What the task asks —
Copy out, word for word, everything from the entry containing "[Email] (30, 67)" down to the last entry, including both.
** begin **
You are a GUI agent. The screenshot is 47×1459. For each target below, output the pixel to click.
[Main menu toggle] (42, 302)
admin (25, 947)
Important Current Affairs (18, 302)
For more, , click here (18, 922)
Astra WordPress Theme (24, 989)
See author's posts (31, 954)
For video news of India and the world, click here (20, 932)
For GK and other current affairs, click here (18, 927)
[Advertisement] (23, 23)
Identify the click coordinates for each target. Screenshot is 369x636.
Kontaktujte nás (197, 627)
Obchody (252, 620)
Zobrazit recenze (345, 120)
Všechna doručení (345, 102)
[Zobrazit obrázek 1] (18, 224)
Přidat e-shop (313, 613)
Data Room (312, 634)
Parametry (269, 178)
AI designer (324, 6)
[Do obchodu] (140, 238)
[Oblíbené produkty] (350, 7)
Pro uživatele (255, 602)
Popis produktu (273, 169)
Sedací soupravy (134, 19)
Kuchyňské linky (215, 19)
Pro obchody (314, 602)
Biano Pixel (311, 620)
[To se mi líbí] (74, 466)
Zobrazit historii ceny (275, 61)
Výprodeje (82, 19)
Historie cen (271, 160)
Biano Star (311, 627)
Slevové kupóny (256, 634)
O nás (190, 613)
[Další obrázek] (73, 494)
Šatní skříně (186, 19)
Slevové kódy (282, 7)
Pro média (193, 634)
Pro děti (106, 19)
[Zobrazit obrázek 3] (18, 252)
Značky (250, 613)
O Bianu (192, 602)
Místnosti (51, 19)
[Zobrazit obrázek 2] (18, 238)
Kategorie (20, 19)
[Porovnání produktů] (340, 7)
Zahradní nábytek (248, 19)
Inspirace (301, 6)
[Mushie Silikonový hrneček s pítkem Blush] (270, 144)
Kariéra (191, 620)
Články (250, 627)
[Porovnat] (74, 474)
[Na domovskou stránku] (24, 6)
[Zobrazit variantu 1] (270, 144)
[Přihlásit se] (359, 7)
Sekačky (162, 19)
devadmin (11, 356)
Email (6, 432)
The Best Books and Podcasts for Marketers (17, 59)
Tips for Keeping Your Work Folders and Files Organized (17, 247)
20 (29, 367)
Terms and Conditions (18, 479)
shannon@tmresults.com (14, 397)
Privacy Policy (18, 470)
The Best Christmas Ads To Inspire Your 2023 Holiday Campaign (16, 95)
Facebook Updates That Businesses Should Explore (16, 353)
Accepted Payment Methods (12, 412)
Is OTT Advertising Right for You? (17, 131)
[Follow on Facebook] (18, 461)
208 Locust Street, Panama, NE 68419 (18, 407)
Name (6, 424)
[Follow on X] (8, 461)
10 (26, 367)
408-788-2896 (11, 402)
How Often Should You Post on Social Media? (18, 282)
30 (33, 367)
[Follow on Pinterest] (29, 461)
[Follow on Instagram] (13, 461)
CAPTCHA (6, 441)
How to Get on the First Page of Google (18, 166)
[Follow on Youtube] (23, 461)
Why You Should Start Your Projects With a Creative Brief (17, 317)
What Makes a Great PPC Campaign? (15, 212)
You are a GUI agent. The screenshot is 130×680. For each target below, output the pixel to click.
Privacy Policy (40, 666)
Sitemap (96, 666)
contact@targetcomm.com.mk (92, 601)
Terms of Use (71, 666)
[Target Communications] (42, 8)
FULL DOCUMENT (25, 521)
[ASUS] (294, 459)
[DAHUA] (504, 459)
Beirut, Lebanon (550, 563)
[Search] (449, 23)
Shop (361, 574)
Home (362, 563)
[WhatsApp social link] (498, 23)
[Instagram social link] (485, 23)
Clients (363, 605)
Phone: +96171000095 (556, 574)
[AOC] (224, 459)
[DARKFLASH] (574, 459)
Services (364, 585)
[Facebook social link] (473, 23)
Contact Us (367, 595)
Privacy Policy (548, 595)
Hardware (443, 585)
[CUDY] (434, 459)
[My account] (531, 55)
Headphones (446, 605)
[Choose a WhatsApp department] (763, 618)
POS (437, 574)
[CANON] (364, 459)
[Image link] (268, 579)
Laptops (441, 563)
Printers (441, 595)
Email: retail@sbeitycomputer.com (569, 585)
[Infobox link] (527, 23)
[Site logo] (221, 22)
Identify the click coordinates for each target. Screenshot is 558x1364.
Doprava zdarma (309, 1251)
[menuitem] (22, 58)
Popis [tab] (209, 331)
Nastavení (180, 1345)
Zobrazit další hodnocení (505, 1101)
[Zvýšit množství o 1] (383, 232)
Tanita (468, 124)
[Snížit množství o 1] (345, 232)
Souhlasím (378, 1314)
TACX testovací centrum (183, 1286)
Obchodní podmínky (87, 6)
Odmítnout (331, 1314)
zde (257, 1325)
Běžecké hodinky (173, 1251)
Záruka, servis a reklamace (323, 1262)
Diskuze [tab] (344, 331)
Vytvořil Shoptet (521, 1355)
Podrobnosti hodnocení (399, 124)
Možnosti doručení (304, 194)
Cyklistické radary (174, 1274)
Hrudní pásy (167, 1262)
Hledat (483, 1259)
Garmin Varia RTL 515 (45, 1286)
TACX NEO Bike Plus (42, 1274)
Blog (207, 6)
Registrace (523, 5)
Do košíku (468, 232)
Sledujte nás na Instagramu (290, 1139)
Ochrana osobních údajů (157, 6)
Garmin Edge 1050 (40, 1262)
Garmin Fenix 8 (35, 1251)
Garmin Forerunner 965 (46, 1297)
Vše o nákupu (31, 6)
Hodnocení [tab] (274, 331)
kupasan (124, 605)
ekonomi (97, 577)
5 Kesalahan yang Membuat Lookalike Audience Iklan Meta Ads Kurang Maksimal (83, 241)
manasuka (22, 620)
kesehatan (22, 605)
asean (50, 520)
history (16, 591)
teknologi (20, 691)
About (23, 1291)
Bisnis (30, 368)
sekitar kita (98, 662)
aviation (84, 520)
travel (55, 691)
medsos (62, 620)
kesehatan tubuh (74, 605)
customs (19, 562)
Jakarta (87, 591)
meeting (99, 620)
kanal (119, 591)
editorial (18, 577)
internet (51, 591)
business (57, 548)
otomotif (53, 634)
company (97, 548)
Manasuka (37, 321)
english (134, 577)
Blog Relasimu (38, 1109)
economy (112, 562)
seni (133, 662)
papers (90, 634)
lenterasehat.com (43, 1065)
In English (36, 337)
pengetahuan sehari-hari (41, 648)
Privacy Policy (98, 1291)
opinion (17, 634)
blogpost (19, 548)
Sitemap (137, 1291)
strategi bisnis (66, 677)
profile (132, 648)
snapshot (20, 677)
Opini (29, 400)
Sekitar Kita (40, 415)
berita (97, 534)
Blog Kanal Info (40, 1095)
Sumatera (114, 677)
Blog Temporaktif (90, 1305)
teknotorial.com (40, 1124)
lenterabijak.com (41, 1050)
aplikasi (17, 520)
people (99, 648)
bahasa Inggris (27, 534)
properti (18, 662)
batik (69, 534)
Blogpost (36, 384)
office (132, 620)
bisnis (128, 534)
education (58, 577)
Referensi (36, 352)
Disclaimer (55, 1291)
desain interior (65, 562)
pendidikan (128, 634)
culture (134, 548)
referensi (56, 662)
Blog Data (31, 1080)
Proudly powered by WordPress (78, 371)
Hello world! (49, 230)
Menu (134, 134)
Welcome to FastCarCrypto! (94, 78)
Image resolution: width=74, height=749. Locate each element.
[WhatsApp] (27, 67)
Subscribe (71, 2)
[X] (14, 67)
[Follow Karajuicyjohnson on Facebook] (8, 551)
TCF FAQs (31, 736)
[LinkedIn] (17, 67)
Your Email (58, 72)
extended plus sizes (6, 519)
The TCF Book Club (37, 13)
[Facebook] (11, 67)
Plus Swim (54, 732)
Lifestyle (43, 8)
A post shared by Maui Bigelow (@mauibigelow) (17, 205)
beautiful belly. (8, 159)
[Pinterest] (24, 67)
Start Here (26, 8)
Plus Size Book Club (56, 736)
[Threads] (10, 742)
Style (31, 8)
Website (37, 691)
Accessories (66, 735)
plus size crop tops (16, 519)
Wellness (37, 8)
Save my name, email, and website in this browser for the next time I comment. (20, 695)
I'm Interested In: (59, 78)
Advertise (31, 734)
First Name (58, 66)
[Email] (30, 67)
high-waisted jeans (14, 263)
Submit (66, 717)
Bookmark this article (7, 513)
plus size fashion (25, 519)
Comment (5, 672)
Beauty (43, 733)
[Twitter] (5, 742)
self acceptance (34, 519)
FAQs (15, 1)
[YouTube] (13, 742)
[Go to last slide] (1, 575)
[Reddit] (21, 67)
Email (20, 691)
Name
** end **
Answer to this problem —
[Email] (30, 67)
high-waisted jeans (14, 263)
Submit (66, 717)
Bookmark this article (7, 513)
plus size fashion (25, 519)
Comment (5, 672)
Beauty (43, 733)
[Twitter] (5, 742)
self acceptance (34, 519)
FAQs (15, 1)
[YouTube] (13, 742)
[Go to last slide] (1, 575)
[Reddit] (21, 67)
Email (20, 691)
Name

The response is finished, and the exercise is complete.